What is a capitalist?
The words capitalism and capitalist are used in two different but related senses: one in a compartmentalized sense within the specialized science of economics (that studies the nature of production in a division of labor society), the second is in a broader sense of politics (the branch of philosophy that examines the fundamental nature of social systems).
Economically, a capitalist is someone who invests capital in a business concern.
Within the specialized domain of economics, a person who invests capital in a business concern is recognized as a capitalist, regardless of whether one advocates capitalism politically or not, e.g., Frederique Engels, Warren Buffet, and George Soros are economically capitalists.
Politically, a capitalist is an advocate of laissez-faire capitalism.
More broadly, that is philosophically and politically, only an advocate of capitalism is as a capitalist, e.g., philosopher-novelist Ayn Rand is politically a capitalist, factory-owner Frederique Engels (and co-author with Karl Marx of The Communist Manifesto) who advocated communism is politically anti-capitalist.
Though economically Engels came from a wealthy background, politically he is recognized as a socialist/communist because of his ideas.
Similarly, billionaires Warren Buffet, Ted Turner and George Soros — can be economically compartmentalized as capitalists — but philosophically they are not capitalists as they do not advocate capitalism on principle, but are advocates of “mixed economy” statism (capitalism combined with anti-capitalist elements) to various degrees. Soros being more anti-capitalist than Buffet. Soros, like billionaire Ted Turner, is a “socialist at heart.”

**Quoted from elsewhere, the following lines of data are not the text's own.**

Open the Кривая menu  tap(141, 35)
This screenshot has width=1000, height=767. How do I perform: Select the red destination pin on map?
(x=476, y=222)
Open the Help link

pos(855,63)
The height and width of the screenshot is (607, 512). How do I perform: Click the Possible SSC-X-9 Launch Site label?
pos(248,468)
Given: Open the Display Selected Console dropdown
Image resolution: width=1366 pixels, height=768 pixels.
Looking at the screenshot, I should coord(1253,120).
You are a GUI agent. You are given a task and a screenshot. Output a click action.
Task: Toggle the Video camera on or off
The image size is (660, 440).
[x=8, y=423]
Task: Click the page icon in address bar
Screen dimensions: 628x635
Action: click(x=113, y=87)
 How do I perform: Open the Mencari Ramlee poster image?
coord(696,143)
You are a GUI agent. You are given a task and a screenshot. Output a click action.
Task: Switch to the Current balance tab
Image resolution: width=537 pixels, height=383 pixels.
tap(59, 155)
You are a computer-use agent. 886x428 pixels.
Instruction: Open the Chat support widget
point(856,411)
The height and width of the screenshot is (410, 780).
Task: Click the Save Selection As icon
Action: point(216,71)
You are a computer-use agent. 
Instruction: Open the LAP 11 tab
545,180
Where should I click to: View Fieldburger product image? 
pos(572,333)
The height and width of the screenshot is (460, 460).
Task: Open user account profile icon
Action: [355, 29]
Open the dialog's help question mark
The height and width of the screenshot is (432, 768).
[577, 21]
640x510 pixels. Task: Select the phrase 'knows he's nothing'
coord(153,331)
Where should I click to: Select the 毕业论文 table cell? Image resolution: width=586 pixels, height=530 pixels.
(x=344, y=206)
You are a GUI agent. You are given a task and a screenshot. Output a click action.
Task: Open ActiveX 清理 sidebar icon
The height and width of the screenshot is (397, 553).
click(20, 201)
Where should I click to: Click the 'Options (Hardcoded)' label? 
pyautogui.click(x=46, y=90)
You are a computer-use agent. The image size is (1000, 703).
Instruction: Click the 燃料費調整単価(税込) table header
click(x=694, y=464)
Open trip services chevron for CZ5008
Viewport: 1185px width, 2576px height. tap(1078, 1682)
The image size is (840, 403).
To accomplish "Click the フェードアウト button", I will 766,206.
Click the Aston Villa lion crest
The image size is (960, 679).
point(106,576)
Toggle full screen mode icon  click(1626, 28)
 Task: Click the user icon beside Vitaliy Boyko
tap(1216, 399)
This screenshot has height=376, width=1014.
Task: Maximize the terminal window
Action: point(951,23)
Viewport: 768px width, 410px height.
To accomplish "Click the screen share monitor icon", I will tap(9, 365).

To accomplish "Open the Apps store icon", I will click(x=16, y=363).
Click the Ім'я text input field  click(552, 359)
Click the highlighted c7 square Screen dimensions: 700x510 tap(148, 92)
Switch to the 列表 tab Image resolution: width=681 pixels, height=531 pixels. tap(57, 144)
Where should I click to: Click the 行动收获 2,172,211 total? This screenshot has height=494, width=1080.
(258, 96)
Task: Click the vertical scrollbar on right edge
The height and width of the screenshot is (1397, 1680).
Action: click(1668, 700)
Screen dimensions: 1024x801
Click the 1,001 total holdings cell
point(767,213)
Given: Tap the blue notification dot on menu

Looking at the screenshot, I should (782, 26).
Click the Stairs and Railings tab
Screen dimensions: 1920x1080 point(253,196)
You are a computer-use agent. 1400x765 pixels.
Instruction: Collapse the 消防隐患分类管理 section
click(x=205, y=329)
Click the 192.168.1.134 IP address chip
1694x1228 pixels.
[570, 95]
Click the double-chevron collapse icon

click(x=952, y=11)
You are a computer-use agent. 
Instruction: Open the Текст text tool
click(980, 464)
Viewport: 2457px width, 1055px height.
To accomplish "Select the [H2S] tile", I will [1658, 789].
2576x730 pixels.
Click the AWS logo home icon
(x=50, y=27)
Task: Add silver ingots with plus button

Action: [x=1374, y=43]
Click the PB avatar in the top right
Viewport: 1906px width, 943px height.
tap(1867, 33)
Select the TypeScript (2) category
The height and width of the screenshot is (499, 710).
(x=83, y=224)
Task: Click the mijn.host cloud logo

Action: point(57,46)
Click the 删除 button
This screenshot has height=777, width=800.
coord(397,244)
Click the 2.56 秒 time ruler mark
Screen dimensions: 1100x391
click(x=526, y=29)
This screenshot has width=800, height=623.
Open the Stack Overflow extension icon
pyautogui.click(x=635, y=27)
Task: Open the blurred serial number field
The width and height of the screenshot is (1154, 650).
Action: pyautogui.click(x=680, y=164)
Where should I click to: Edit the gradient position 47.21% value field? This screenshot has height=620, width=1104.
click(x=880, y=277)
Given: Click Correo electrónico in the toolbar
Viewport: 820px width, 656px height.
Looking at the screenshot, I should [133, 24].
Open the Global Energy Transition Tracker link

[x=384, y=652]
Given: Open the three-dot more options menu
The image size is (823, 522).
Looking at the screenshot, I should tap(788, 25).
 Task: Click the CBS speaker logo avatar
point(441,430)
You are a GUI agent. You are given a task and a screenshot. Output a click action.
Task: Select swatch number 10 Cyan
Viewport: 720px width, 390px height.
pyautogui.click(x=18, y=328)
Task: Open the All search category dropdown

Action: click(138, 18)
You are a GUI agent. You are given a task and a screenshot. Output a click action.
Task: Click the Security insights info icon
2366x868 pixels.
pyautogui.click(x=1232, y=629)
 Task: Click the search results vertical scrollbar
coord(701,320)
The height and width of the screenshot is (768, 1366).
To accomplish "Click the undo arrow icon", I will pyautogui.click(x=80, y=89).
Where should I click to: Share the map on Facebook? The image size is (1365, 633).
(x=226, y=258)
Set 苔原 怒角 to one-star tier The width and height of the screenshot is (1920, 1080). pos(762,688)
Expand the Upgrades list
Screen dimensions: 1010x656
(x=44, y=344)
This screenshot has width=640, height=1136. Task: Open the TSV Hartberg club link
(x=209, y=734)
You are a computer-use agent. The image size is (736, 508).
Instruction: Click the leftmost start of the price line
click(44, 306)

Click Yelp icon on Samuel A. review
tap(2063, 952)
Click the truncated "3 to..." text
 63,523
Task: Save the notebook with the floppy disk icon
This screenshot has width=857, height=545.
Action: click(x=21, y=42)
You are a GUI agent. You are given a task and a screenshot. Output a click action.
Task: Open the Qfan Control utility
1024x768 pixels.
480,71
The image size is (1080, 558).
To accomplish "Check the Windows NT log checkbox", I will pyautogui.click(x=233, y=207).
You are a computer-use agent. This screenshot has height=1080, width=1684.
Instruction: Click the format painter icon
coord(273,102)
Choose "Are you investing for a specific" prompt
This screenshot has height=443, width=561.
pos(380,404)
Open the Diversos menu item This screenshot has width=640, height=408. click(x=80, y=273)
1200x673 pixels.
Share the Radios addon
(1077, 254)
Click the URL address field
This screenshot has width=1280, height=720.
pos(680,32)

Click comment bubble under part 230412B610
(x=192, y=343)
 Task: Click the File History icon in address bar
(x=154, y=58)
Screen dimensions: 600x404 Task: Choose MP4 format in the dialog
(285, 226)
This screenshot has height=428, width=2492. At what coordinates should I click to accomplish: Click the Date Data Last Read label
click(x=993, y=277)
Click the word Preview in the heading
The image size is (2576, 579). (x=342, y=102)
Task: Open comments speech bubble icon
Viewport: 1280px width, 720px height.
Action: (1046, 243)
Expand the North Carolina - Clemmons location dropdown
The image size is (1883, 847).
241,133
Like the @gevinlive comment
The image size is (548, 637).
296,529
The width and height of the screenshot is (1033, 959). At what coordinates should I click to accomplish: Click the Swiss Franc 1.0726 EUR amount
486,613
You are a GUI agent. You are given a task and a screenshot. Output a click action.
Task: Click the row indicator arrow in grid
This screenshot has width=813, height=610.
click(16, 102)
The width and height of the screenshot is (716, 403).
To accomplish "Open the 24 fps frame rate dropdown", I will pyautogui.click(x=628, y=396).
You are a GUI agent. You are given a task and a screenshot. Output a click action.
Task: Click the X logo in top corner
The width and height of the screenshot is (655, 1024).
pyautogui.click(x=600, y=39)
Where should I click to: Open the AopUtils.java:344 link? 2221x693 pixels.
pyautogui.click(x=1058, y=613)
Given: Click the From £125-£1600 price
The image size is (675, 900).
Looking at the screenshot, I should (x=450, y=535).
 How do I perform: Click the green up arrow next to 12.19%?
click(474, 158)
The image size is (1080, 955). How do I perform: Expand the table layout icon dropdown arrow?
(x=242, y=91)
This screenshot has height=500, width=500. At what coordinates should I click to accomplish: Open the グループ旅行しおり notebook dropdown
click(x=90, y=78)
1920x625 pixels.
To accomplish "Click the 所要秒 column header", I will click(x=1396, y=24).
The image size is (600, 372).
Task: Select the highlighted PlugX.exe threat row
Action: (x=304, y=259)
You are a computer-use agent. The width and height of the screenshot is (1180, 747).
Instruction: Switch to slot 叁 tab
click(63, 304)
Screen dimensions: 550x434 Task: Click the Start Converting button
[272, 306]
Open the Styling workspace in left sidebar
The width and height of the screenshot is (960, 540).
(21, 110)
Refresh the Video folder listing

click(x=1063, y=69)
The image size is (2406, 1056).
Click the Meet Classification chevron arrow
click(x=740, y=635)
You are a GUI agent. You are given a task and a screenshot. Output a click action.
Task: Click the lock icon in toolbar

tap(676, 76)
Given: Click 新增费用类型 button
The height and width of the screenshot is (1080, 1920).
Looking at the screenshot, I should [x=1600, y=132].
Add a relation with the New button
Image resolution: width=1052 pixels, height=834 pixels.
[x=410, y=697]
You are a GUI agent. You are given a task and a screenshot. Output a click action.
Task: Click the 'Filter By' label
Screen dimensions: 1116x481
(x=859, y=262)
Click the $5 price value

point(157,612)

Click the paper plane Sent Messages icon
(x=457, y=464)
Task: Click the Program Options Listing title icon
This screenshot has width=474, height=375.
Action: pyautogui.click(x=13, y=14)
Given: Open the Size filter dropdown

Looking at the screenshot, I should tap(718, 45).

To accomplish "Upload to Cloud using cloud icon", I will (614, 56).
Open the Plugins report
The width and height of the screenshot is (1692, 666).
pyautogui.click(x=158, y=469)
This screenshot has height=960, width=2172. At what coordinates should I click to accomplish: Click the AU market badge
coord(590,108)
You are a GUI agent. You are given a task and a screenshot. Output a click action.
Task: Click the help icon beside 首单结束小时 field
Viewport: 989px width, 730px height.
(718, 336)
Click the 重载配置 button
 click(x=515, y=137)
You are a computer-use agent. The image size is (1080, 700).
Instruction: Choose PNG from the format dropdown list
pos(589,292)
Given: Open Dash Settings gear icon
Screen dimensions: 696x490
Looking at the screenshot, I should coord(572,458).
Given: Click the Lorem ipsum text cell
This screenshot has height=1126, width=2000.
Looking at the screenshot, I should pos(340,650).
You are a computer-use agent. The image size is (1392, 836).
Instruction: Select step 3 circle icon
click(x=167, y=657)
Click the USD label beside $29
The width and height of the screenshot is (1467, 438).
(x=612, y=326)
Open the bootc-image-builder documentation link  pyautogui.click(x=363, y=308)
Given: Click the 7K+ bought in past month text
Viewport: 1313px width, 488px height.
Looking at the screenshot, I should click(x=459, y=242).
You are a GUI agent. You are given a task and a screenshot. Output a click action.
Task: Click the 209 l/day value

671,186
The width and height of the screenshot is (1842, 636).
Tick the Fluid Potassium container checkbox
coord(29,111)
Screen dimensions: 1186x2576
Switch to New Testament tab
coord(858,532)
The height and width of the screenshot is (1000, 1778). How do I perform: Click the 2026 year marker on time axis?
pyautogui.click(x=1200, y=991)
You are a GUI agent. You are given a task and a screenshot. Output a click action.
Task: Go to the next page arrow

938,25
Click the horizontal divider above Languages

In summary, an advocate of laissez-faire capitalism is a capitalist, i.e., though economically Ayn Rand was a novelist, politically she was a radical for capitalism, i.e., though economically Frederick Engels was a factory owner, politically — as co-author of The Communist Manifesto — Engels is a socialist/communist because of his ideas.
The battle over capitalism is not just an argument over wealth; it is a philosophical one over the individual’s inalienable right to life, liberty, and the pursuit of their happiness.